What the task requires >> Reproduce the records below unchanged, from the line containing "Open the 美国" through the line containing "point(81,154)", both included.
** BEGIN **
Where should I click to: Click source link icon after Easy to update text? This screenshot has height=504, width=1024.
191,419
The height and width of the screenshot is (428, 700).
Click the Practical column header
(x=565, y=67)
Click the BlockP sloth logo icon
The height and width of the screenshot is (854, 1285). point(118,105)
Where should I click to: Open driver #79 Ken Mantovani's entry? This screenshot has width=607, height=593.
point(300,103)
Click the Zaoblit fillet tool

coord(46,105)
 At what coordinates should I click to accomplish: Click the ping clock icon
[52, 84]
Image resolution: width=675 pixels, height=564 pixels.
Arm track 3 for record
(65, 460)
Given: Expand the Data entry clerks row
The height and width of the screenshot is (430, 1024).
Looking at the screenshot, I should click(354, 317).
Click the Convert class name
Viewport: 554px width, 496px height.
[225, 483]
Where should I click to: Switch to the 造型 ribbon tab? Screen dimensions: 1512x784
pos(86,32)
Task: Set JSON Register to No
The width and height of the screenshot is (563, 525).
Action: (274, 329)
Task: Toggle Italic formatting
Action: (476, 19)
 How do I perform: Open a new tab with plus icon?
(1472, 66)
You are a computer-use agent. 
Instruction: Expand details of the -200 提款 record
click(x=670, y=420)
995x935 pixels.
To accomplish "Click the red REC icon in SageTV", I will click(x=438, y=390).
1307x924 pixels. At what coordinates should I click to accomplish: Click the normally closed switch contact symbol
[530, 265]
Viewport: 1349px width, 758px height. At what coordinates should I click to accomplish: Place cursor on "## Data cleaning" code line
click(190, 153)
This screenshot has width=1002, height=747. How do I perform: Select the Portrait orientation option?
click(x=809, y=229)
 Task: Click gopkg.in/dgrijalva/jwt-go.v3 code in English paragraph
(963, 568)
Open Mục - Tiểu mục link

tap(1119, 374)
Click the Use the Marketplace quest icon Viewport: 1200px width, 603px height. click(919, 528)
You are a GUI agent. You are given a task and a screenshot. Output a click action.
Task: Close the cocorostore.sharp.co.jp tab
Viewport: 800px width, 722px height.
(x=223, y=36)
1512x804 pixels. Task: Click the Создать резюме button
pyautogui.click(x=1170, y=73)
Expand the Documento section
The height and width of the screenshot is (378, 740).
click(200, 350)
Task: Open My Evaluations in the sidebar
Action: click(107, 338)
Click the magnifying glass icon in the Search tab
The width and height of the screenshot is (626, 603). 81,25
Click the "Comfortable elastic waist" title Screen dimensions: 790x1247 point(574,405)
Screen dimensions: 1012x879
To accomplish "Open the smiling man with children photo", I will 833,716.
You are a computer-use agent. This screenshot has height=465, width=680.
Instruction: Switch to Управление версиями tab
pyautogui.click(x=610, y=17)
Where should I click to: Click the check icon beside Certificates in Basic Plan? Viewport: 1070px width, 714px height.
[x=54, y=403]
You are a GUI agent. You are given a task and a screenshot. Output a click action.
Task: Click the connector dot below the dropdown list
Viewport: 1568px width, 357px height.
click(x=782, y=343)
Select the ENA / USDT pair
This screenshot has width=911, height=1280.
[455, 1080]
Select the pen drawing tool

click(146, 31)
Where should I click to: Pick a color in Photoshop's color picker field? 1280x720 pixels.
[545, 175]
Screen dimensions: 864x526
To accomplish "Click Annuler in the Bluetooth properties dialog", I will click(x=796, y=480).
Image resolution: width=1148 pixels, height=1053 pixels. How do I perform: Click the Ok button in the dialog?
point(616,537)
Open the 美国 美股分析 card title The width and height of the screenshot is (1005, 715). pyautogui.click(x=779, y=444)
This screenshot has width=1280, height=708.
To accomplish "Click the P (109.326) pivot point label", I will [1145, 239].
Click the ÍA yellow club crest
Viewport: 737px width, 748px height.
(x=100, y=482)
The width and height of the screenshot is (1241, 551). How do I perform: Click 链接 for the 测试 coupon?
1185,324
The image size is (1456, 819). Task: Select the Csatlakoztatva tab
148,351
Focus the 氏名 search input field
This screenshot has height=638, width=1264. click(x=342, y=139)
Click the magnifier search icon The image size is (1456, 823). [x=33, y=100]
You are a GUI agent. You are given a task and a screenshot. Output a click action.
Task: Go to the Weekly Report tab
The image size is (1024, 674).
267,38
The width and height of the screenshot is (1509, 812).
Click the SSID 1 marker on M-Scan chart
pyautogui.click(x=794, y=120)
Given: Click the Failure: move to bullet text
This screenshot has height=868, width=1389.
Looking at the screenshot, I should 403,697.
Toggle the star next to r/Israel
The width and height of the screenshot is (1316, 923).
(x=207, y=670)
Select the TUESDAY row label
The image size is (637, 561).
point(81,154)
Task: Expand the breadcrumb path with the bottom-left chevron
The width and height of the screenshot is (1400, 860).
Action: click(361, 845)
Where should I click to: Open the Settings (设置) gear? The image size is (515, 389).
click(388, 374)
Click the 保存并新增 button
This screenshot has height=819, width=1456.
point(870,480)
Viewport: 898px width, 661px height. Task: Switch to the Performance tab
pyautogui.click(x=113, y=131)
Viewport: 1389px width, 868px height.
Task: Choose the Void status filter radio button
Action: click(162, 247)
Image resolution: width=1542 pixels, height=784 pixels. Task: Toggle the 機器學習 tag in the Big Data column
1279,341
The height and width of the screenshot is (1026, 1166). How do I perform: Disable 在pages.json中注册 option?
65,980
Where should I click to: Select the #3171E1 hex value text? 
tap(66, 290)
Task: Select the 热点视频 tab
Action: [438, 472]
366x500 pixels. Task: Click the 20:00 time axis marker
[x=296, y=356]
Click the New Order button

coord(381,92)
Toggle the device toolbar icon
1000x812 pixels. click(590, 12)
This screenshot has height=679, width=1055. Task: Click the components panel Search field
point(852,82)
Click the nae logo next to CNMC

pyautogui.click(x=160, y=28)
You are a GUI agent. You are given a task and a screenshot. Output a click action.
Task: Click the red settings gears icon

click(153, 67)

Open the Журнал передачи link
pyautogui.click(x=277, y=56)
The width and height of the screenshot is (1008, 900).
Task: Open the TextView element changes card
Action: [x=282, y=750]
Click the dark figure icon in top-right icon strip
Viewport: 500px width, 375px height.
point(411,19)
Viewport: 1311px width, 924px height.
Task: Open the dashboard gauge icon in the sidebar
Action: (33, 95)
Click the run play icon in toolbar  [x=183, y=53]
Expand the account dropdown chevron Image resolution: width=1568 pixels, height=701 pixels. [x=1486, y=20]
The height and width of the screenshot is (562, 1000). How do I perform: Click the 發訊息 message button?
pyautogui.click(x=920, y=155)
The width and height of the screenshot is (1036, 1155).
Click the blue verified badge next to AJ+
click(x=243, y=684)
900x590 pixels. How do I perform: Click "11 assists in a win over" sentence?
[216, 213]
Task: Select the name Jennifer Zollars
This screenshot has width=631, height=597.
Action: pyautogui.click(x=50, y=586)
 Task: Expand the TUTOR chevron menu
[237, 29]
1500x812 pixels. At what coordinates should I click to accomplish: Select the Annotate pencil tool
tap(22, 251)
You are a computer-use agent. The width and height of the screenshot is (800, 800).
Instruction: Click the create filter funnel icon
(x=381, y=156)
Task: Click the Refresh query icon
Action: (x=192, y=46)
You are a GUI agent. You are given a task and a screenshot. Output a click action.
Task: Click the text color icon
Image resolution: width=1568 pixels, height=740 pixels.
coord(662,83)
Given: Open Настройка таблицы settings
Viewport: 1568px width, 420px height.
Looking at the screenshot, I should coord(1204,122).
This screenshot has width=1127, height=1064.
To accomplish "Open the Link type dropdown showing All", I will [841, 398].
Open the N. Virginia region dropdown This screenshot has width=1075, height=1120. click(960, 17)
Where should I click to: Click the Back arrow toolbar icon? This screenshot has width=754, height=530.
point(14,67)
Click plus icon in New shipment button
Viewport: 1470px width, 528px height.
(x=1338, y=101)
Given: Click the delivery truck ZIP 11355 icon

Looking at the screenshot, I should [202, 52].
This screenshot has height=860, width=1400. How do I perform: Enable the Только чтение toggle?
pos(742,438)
** END **
Solved problem >>
Open the 美国 美股分析 card title The width and height of the screenshot is (1005, 715). pyautogui.click(x=779, y=444)
This screenshot has width=1280, height=708.
To accomplish "Click the P (109.326) pivot point label", I will [1145, 239].
Click the ÍA yellow club crest
Viewport: 737px width, 748px height.
(x=100, y=482)
The width and height of the screenshot is (1241, 551). How do I perform: Click 链接 for the 测试 coupon?
1185,324
The image size is (1456, 819). Task: Select the Csatlakoztatva tab
148,351
Focus the 氏名 search input field
This screenshot has height=638, width=1264. click(x=342, y=139)
Click the magnifier search icon The image size is (1456, 823). [x=33, y=100]
You are a GUI agent. You are given a task and a screenshot. Output a click action.
Task: Go to the Weekly Report tab
The image size is (1024, 674).
267,38
The width and height of the screenshot is (1509, 812).
Click the SSID 1 marker on M-Scan chart
pyautogui.click(x=794, y=120)
Given: Click the Failure: move to bullet text
This screenshot has height=868, width=1389.
Looking at the screenshot, I should 403,697.
Toggle the star next to r/Israel
The width and height of the screenshot is (1316, 923).
(x=207, y=670)
Select the TUESDAY row label
The image size is (637, 561).
point(81,154)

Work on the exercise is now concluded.